Given: $$q_1$$ = -5.0 cm, $$p_1$$ = 10.0 cm. Substitute these values:

$$M_1 = -\frac{-5.0 \text{ cm}}{10.0 \text{ cm}}$$

$$M_1 = 0.5$$

**step2 Calculate the magnification of the second lens**

Next, we calculate the magnification of the second lens ($$M_2$$).

$$M_2 = -\frac{q_2}{p_2}$$

Given: $$q_2$$ = -150 cm, $$p_2$$ = 25.0 cm. Substitute these values:

$$M_2 = -\frac{-150 \text{ cm}}{25.0 \text{ cm}}$$

$$M_2 = 6.0$$

**step3 Calculate the total magnification and the final image height**

The total magnification ($$M_{\text{total}}$$) of the two-lens system is the product of the individual magnifications.

$$M_{\text{total}} = M_1 \times M_2$$

Given: $$M_1$$ = 0.5, $$M_2$$ = 6.0. Substitute these values:

$$M_{\text{total}} = 0.5 \times 6.0$$

$$M_{\text{total}} = 3.0$$

Finally, the height of the final image ($$h_{\text{final}}$$) is the total magnification multiplied by the original object height ($$h_{\text{object}}$$).

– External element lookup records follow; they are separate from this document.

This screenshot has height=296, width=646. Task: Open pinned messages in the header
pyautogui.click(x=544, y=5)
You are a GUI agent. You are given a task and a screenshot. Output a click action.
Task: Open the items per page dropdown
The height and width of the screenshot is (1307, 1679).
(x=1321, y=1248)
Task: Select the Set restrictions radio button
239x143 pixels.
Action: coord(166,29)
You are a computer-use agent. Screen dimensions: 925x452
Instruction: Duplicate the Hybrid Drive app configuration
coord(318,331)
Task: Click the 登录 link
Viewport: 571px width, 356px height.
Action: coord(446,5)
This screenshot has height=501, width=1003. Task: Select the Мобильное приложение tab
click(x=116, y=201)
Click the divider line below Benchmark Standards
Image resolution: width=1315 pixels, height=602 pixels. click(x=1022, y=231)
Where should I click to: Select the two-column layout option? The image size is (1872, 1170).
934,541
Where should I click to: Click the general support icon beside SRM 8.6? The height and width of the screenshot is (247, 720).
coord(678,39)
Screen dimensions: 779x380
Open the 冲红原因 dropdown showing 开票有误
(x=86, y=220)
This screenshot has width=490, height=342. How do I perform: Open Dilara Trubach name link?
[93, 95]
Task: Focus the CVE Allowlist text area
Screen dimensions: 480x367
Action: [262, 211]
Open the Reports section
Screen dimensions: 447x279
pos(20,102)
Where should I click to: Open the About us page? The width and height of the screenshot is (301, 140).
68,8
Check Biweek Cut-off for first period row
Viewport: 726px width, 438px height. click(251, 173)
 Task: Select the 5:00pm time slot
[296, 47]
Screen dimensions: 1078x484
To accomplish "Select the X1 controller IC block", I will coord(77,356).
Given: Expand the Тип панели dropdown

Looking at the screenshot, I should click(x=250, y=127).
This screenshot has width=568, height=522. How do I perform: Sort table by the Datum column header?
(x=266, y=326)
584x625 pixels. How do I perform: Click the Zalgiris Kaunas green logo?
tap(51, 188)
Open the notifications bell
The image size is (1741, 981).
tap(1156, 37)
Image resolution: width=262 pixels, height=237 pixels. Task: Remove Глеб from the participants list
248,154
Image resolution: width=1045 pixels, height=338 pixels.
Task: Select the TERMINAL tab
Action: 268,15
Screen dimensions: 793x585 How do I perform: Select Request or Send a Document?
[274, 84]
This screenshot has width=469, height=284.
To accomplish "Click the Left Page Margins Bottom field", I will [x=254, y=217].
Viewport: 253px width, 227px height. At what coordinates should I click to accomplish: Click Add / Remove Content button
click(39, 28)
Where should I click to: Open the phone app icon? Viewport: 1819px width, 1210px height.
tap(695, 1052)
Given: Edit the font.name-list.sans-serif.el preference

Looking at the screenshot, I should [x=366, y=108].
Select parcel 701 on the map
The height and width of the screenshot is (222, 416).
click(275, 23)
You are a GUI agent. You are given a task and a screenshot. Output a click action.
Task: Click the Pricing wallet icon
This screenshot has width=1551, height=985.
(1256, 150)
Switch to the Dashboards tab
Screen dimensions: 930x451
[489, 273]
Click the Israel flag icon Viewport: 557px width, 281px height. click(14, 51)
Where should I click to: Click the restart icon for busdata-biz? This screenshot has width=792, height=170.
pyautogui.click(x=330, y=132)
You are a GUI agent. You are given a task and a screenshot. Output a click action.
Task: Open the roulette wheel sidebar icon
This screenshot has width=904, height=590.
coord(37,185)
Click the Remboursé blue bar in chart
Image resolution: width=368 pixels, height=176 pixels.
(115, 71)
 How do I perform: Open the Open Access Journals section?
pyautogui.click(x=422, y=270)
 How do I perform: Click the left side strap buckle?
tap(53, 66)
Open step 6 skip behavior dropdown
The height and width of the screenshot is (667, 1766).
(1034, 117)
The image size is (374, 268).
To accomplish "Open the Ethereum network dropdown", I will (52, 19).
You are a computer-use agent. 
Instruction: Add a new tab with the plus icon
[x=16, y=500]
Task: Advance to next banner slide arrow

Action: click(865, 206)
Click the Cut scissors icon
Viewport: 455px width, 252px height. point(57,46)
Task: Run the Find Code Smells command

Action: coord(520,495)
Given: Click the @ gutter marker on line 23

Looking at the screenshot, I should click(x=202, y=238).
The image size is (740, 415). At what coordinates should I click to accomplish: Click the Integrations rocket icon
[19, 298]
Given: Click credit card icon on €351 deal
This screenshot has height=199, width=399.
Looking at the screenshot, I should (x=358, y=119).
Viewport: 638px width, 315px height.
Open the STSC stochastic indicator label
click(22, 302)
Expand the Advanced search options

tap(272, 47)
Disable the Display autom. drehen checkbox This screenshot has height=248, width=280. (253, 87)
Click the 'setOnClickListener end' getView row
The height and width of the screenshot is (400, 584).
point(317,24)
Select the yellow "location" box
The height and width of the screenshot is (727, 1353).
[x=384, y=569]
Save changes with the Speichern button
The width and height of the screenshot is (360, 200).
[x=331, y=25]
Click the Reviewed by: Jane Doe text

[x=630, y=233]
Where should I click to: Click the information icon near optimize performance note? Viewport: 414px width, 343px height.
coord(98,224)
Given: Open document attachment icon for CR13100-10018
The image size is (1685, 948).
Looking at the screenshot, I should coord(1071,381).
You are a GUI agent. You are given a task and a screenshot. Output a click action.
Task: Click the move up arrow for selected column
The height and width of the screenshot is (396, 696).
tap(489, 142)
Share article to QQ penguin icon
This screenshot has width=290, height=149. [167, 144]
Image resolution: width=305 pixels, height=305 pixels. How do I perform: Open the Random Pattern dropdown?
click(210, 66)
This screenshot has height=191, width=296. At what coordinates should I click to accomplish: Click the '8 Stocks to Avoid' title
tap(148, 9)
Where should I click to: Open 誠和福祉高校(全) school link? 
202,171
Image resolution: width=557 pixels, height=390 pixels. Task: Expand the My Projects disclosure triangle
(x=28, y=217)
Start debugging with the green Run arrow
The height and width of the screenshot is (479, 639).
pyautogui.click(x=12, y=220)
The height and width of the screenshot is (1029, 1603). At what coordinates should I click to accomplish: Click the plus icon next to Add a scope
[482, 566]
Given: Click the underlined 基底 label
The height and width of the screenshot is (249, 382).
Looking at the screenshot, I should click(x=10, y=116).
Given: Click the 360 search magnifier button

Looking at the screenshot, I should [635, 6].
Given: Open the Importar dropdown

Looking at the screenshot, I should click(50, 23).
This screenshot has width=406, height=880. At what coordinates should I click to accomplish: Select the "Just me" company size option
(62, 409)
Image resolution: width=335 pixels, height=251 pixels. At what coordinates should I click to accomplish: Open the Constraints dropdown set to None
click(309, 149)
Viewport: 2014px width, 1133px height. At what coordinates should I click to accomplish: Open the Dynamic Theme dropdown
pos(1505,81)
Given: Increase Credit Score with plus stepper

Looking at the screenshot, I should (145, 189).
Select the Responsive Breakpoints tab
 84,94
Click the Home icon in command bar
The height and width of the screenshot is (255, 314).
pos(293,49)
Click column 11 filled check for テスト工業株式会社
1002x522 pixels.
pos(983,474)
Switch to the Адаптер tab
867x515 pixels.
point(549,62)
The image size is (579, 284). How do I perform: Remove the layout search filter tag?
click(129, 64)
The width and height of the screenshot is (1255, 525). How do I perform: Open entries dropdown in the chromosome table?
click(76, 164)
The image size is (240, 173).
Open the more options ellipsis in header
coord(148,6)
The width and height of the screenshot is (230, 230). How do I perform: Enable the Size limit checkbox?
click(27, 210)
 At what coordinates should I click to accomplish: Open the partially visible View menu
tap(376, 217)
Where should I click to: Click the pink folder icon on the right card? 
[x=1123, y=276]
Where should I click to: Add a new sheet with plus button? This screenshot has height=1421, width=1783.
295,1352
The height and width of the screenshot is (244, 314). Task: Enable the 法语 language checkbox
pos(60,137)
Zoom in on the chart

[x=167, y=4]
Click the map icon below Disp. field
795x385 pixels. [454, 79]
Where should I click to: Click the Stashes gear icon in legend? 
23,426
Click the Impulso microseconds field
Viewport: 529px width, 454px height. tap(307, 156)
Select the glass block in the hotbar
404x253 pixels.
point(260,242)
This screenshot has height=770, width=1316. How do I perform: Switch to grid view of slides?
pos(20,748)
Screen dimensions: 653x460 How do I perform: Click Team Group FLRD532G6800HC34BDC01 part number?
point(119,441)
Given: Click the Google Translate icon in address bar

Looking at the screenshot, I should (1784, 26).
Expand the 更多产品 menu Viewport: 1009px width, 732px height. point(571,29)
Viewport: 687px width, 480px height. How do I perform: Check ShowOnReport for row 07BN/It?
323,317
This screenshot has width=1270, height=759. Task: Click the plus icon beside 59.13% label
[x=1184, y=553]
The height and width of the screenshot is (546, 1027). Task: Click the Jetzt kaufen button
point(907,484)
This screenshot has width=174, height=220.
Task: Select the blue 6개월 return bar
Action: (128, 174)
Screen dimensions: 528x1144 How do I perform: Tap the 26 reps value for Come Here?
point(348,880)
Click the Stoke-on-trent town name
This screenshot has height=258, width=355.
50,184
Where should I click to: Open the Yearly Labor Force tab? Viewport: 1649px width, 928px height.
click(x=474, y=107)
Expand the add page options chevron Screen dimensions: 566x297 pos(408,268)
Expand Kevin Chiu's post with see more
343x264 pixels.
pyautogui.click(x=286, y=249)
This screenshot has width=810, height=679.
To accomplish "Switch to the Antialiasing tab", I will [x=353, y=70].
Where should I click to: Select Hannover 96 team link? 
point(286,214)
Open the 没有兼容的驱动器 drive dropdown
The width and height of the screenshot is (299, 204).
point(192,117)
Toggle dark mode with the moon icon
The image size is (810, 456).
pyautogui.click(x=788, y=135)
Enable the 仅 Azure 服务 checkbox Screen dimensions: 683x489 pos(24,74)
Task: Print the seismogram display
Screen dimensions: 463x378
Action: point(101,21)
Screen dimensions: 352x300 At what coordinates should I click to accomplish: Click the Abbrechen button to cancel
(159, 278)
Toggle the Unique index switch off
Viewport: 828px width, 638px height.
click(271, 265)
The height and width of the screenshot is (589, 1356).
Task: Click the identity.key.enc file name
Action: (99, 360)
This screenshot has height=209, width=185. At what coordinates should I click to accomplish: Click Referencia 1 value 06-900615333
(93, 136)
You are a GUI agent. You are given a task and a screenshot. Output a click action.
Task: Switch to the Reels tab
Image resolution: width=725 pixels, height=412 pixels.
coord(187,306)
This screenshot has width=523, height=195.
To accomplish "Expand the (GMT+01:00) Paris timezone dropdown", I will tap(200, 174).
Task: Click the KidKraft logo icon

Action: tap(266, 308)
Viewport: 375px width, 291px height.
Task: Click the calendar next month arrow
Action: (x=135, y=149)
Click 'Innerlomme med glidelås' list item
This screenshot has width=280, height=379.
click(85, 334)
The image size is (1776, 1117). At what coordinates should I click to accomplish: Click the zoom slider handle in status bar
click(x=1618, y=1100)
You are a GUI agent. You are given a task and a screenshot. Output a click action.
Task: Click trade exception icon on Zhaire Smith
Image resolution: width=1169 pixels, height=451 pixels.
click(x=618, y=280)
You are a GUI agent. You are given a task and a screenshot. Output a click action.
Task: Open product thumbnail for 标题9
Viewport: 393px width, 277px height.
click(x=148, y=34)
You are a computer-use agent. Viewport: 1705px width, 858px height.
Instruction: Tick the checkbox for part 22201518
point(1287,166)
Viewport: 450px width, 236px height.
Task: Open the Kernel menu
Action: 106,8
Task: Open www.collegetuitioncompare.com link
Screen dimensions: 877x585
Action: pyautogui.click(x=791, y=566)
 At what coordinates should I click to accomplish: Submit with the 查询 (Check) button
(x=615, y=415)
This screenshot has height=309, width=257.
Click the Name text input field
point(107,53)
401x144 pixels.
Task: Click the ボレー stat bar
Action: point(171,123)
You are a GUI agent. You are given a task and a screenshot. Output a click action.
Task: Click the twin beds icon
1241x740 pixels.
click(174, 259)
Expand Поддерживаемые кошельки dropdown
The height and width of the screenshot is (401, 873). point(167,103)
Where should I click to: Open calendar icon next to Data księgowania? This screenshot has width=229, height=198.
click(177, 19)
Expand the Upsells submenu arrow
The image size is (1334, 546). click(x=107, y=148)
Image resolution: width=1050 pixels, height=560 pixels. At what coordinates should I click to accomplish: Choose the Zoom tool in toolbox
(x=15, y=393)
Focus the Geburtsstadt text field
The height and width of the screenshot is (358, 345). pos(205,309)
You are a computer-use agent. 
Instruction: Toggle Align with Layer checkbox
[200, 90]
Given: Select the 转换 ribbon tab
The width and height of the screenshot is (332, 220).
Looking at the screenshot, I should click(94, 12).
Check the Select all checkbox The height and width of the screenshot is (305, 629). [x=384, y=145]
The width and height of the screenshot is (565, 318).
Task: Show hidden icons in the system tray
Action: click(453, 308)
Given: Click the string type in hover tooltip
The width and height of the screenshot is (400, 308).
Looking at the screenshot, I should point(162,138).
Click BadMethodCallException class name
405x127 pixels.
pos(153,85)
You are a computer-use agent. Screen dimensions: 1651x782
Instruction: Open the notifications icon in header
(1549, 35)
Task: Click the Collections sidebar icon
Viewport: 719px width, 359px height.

$$h_{\text{final}} = M_{\text{total}} \times h_{\text{object}}$$

Given: $$M_{\text{total}}$$ = 3.0, Object height ($$h_{\text{object}}$$) = 3.00 cm. Substitute these values:

$$h_{\text{final}} = 3.0 \times 3.00 \text{ cm}$$

$$h_{\text{final}} = 9.00 \text{ cm}$$

Since the final image height is positive, the image is upright.